I didn’t know what to expect from the sophomore release of
Robert Eggers, who gave us the quite fantastic The Witch a few years ago. I
don’t even think it’s possible to expect anything from this, either from
the viewpoint of someone trying to pick something to watch or as someone in the
cinema seat with their ticket in hand. It legit got to a point, around the
point of this film’s final reel, that I found myself giving in to the weirdness.
I stopped trying to rationalise what I was seeing and just let it all wash over
me… and then I made the trip back home. Time for another deep dive as I try and
put down on paper why this film is so fucking brilliant.
The stark grayscale banks on the contrast between light and
darkness, giving the film a certain German Expressionist look; like a
less-angular F. W. Murnau. And with the story’s occasional musings on the
working man, there’s definitely a bit of Buster Keaton and Charlie Chaplin
poking out through the dialogue and even some of the framing. Given this film’s
initial release date in 2019, also known as The Year Of Cinematic Capitalism (between
the Disney monopoly and Parasite basically being the film that gave the
twelve-month stretch its pop culture identity), there’s likely a ‘working class
blues’ take to be gotten out of this as well.

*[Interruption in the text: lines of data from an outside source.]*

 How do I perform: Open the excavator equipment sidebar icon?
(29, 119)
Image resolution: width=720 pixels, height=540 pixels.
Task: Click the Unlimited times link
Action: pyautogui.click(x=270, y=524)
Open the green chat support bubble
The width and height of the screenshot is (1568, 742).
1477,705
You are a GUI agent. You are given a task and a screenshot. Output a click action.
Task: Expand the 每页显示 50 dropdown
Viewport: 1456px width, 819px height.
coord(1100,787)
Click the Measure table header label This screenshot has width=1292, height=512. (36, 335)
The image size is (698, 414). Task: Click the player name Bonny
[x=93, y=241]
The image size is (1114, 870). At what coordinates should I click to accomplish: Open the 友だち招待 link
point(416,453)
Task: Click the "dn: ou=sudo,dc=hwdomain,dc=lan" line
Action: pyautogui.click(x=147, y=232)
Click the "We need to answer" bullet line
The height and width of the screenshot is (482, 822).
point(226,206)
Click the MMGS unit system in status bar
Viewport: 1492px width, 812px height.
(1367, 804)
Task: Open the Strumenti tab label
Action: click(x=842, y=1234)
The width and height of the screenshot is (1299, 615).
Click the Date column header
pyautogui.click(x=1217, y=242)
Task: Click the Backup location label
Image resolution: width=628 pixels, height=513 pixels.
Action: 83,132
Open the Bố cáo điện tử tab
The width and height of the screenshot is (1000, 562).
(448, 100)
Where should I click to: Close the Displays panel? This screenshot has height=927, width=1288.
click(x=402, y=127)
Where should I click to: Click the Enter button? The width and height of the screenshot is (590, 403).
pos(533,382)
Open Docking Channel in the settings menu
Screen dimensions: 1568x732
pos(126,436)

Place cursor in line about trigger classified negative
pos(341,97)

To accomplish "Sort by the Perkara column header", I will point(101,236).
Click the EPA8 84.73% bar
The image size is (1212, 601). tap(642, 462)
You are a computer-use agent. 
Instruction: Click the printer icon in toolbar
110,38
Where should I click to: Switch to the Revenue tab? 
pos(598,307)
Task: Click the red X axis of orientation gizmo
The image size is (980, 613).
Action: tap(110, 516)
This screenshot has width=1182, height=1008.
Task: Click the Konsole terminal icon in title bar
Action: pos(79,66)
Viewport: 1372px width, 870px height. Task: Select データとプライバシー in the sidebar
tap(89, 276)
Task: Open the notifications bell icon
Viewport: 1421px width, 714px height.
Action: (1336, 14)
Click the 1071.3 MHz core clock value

Not that the reference points are all visual, though. The
script, written by Robert and his brother Max Eggers, is this whirling tempest
made of equal parts Hemingway and Melville sea-farer mythology, old-school
Greek mythology, Lovecraftian psycho-horror, Freudian psycho-analysis, and even
a bit of The Odd Couple.
Yeah, that is genuinely how sitcom the main (read: only)
pairing in the film turns out, although I’d argue that that is likely
intentional. There is a very thick absurdist vein running through the entire
film, showing Willem Dafoe and Robert Pattinson as a lighthouse keeper and a
lighthouse keeper-in-training, and as they trade seadog-isms, the gradual
erosion of their sanity turns darkly comical. With it carrying the same
foreboding and almost-tactile approach to atmosphere that made Witch so
gripping, the sudden giggling might feel a bit out-of-nowhere but it turns out
to be quite necessary to alleviate how morbid this can get.
Actually, now that I think about it, it makes all kinds of
sense that this came from the same mind that brought us The Witch, as this
feels like the other side of that film’s coin. Where The Witch was ultimately a
man vs. nature story, where said nature was profoundly feminine, this film is
all about masculine nature. Isolated from pretty much anything they could
define as ‘normal’, Pattinson’s Ephraim and Dafoe’s Thomas basically have their
own madness burn away at their identities, leaving only their most primal forms
behind. And when combined with the more nautical themes of the dialogue, it
ends up deconstructing that sailor mythology and taking it to its most natural conclusion:
It is naught but the musings of the bored and sloshed.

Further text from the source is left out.